* [Listed records]
▽
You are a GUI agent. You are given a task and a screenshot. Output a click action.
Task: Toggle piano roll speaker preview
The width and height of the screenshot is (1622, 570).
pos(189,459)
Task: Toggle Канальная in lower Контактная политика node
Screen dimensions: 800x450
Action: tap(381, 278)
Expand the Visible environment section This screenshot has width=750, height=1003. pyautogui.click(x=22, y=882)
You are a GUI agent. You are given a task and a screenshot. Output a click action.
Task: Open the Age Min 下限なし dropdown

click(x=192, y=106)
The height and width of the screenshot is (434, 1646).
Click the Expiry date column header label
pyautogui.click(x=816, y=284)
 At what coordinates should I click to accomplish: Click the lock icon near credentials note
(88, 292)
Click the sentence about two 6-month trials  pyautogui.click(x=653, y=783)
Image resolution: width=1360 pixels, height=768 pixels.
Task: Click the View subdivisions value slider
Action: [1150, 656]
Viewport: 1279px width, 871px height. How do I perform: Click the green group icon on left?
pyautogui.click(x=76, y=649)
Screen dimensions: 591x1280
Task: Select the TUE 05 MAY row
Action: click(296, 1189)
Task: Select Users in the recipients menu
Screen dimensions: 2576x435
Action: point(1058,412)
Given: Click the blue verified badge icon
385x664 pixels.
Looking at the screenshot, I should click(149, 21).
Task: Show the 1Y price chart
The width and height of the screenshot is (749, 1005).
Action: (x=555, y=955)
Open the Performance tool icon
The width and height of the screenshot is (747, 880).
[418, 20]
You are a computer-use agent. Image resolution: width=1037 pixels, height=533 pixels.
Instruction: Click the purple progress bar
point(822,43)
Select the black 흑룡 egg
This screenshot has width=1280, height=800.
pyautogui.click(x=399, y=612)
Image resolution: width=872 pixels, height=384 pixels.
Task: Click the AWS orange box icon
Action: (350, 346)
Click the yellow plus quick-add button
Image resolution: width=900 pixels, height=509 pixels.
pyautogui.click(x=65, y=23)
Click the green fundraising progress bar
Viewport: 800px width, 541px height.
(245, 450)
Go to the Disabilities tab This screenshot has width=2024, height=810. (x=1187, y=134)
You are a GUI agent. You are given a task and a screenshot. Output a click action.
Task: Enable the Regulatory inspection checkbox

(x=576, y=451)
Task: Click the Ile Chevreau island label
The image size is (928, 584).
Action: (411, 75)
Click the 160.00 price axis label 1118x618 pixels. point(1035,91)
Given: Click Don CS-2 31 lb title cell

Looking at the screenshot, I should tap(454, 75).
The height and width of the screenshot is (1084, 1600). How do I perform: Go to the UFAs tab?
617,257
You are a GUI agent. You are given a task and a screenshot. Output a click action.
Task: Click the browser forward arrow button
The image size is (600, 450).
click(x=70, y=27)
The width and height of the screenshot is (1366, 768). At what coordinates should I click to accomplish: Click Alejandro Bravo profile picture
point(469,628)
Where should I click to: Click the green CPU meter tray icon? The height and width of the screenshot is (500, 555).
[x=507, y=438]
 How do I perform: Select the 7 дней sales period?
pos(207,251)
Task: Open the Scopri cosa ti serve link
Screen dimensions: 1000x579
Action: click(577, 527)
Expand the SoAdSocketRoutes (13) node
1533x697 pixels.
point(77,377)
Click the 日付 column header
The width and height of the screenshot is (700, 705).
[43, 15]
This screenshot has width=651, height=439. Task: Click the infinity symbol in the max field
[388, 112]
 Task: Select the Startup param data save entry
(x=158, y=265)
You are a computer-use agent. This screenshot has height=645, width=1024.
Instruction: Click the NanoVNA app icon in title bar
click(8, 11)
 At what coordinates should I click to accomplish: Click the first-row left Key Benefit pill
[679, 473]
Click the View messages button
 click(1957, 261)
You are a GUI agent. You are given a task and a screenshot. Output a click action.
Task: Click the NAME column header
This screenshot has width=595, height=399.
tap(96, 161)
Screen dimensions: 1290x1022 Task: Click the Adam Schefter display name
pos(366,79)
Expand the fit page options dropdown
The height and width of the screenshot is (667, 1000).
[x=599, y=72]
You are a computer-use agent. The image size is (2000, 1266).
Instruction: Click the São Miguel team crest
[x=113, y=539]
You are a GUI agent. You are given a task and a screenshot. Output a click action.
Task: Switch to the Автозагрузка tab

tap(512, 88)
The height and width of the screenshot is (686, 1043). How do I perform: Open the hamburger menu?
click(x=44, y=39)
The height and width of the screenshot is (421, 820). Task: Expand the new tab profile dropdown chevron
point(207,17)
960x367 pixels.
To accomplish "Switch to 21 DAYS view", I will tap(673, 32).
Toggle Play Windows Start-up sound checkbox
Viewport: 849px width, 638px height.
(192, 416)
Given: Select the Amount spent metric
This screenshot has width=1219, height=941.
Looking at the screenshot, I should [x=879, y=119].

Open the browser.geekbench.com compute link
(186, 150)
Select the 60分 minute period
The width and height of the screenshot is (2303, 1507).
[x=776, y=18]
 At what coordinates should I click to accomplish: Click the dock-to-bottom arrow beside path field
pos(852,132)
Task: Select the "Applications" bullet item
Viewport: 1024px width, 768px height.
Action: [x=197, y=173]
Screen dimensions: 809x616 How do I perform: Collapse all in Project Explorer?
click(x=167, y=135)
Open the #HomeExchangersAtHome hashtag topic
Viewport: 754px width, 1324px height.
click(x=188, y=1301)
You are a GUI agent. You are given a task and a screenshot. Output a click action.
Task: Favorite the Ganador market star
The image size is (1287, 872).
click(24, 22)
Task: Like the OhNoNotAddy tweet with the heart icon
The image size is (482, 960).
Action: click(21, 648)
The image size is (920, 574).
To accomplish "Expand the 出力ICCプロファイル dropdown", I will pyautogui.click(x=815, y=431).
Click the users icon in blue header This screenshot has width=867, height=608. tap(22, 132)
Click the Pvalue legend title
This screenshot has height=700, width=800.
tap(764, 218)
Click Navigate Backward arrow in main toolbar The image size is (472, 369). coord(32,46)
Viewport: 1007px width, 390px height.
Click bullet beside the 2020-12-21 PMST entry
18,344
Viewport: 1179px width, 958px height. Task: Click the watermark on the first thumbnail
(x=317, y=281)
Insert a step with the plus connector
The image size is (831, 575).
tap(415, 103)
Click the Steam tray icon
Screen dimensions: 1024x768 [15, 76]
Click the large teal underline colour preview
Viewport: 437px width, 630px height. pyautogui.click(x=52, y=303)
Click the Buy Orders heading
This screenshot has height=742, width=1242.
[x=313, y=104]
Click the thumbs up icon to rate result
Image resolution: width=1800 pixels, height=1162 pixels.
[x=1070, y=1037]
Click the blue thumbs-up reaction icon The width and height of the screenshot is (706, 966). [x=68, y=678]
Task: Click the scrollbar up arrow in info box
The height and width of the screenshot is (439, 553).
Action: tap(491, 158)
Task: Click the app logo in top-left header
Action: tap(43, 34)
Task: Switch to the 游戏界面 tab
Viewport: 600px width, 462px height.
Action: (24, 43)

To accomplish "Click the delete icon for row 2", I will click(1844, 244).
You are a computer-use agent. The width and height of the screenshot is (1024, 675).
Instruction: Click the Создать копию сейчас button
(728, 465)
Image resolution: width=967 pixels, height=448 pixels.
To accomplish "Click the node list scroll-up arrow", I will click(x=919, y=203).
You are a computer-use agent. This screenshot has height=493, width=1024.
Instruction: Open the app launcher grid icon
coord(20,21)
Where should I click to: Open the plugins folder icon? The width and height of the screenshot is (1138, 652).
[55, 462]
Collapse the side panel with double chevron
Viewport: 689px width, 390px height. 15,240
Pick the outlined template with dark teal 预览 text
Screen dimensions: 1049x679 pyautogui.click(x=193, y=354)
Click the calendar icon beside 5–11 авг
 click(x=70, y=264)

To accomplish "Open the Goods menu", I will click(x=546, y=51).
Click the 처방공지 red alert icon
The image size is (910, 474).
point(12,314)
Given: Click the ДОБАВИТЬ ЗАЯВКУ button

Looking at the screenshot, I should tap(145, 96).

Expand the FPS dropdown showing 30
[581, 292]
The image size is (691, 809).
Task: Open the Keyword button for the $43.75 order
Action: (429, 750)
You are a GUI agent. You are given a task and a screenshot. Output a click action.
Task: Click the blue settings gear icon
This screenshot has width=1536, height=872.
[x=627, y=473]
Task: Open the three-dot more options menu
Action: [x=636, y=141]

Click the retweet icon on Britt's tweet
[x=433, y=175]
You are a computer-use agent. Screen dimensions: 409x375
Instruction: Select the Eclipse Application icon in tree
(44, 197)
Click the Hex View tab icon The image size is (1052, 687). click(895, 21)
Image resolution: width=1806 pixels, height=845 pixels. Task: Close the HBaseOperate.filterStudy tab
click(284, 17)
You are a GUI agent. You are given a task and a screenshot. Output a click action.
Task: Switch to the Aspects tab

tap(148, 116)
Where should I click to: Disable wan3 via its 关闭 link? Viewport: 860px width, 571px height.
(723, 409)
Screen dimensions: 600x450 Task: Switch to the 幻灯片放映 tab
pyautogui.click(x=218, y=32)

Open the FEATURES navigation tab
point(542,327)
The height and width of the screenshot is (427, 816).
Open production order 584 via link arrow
△
Would you copy out exactly the lines above that start at the one containing "Expand the FPS dropdown showing 30" and end at the one containing "Task: Click the blue settings gear icon", inclusive?

* [Result for this task]
Expand the FPS dropdown showing 30
[581, 292]
The image size is (691, 809).
Task: Open the Keyword button for the $43.75 order
Action: (429, 750)
You are a GUI agent. You are given a task and a screenshot. Output a click action.
Task: Click the blue settings gear icon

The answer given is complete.